# ENTRIES PROVIDED
↓↓↓
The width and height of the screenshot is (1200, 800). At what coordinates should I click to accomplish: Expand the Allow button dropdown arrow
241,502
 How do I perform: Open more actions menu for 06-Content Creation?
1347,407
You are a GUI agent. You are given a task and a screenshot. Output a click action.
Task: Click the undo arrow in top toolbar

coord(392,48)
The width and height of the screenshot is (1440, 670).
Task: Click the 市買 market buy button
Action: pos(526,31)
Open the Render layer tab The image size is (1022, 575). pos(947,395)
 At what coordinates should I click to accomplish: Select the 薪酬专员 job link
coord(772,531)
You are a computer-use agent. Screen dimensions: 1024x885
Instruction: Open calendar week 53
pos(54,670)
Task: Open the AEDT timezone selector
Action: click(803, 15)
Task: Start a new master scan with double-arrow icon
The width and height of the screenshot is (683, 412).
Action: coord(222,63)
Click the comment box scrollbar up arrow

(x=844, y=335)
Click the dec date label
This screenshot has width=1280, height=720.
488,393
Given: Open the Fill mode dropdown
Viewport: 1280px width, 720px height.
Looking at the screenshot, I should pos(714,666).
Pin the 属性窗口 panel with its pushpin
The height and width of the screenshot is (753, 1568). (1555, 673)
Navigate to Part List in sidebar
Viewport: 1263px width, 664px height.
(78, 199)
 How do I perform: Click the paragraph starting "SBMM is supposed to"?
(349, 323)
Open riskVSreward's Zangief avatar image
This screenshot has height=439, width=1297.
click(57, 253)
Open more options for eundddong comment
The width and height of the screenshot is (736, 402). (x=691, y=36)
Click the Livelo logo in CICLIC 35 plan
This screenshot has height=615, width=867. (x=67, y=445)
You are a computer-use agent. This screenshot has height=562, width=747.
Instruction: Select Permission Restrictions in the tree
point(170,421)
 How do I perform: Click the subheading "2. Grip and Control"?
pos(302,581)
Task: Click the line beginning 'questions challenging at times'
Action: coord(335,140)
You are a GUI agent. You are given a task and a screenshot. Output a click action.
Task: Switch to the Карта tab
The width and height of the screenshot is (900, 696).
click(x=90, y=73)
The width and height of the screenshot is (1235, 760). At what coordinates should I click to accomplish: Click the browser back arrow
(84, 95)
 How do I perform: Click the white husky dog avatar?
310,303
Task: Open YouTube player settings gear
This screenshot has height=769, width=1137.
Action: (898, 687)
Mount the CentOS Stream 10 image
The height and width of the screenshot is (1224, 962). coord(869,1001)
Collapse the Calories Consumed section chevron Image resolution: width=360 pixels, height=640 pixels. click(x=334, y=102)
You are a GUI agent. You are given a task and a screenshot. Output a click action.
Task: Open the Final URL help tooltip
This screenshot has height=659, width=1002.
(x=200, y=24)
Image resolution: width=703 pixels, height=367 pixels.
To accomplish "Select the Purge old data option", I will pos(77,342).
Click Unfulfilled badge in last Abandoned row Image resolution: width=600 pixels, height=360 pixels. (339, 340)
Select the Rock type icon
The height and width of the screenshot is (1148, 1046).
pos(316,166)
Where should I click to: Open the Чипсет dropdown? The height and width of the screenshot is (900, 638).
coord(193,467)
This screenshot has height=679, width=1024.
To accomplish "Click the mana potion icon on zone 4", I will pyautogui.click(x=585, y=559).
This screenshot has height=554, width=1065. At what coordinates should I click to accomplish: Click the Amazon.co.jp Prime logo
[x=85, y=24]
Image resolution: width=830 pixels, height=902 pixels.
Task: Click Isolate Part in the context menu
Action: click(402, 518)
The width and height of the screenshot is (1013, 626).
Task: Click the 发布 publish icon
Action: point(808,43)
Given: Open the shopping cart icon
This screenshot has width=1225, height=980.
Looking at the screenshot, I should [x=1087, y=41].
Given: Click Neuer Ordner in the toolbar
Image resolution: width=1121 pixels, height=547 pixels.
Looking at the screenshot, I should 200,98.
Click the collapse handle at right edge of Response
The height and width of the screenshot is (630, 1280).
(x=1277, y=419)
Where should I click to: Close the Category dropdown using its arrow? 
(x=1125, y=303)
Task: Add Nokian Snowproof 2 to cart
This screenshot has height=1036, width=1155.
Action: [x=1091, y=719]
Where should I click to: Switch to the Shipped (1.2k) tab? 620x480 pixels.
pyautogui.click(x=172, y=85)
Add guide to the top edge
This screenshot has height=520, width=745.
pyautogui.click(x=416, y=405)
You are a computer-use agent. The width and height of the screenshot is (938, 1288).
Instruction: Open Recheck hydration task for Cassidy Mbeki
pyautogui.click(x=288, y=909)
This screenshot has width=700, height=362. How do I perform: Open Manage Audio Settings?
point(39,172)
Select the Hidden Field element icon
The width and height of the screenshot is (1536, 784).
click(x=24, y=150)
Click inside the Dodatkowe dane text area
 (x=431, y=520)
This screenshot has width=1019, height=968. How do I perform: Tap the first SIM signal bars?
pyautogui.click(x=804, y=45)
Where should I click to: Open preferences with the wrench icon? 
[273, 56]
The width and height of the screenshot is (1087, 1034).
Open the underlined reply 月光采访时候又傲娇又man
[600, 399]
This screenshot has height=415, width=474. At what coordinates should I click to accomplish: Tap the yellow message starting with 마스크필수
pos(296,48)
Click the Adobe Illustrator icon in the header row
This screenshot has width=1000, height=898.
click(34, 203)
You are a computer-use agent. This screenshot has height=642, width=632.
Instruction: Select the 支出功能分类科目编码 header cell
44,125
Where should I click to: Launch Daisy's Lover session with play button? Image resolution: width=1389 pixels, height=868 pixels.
↑↑↑
# TASK
Check each line of the listing above. Copy it if it holds the string "agent".

# SOLUTION FOR THIS PROBLEM
You are a GUI agent. You are given a task and a screenshot. Output a click action.
You are a computer-use agent. Screen dimensions: 1024x885
You are a computer-use agent. This screenshot has height=562, width=747.
You are a GUI agent. You are given a task and a screenshot. Output a click action.
You are a GUI agent. You are given a task and a screenshot. Output a click action.
You are a computer-use agent. The width and height of the screenshot is (938, 1288).
You are a computer-use agent. This screenshot has height=642, width=632.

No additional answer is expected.